Before the advent of MRI, radionuclide bone scans were used for the diagnose of TOH due to their higher sensitivity in comparison to X-rays. Radionuclide bone scans are also able to differentiate between TOH and avascular necrosis as the uptake is more pronounced in TOH and there is no evidence of “cold spots” which are usually seen in avascular necrosis  .
Given the benign course of the disease, prevention of damage to bones weakened by osteoporosis is crucial; the most severe possible complication is stress fracture of the hip  . In our case a C-section was performed in the 38th 2/7 gestational week in order to avoid a possible stress fracture of the hip during a vaginal delivery and a risk of uterine rupture due to the previous C-section 5 years before. In 2011, the pain involved predominantly both ankles and the right foot, thus a vaginal delivery was at that time not contraindicated. After induction of labor with misoprostol a C-section was anyway performed due to pathological CTG.

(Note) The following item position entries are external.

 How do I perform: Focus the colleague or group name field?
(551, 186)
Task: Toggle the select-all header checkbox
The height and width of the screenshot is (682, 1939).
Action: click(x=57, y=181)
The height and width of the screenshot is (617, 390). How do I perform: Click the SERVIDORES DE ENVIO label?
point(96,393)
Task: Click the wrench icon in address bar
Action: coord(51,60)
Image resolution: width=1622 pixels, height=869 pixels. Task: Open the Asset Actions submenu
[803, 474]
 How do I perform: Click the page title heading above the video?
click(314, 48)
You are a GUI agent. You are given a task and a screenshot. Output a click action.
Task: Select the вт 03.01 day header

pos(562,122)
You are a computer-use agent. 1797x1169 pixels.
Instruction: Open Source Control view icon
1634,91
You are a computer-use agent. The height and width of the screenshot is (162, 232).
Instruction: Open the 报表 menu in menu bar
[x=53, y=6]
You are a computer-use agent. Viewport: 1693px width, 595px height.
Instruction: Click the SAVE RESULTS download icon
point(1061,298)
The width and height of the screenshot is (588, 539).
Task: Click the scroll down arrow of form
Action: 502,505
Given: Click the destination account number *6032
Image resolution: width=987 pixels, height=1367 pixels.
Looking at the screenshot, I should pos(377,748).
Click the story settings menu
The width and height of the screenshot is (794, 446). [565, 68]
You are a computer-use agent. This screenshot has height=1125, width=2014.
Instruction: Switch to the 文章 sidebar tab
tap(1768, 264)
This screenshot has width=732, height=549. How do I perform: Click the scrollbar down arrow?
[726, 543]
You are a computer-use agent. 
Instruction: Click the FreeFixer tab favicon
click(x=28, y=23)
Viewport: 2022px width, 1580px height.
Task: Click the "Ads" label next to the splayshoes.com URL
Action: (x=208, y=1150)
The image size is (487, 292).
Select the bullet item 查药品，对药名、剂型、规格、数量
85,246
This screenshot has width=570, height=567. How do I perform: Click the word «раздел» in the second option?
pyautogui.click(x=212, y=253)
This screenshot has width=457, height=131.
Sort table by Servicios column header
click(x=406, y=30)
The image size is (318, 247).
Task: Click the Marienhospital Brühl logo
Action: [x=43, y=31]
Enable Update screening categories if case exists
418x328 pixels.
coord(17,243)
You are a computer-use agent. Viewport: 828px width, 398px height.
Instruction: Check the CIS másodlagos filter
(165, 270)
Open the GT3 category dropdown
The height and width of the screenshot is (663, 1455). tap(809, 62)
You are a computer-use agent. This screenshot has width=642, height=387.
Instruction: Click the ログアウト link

Treatment is mainly conservative, including reduction of weight bearing activities, analgesia, and physiotherapy  . Calcitonin, prednisolone and the bone- sparing steroid, as well as deflazacort have also been used. Ibandronate, clodronate, pamidronate, neridronate and alendronate have all been used successfully as intramuscular or intravenous injections in conjunction with calcium and vitamin D supplements in patients with transient osteoporosis  . The use of bisphosphonates during pregnancy remains controversial. Although bisphosphonates are known to cross the placental barrier and may have an effect on fetal serum calcium levels and growth there have been no reports of congenital abnormalities associated with use of bisphosphonates in animal teratology studies  . Concerning bisphosphonates therapy during breastfeeding, a study showed that pamidronate is undetectable in breast milk of nursing mothers in the first 48 h after a 30 mg infusion  . In our case, we decided to postpone the bisphosphonate therapy after the C-section and, in accordance with the patient, to suspend breastfeeding in order to avoid further bone demineralization. This strategy, in contrast to the non-pharmacological and non-breastfeeding-inter- ruption approach during the previous pregnancy, led to a significant shortening of the course of the disease and patient’s recovery.
The case report shown above is unique in the literature, in comparison to the other reported cases    , for two reasons. First of all, the patient is suffering from this rare disease twice, by the first and second gestation. Moreover, the approach of the treatment with oral bisphosphonates, instead of intramuscular or intravenous, is not described earlier in the literature.
Ibandronate acid therapy per os is showed to be effective in shortening the course of transient osteoporosis postpartum and the patient’s recovery of several months when compared with the non-bisphosphonate approach applied after the first pregnancy in the same patient. Therefore, we suggest it in addition to conservative and supportive treatment with physiotherapy, analgesic therapy, Vit. D and Calcium supplementation. Furthermore, we suggest also breastfeeding interruption in order to prevent further bone demineralization.
The authors declare that there is no conflict of interest regarding the publication of this paper.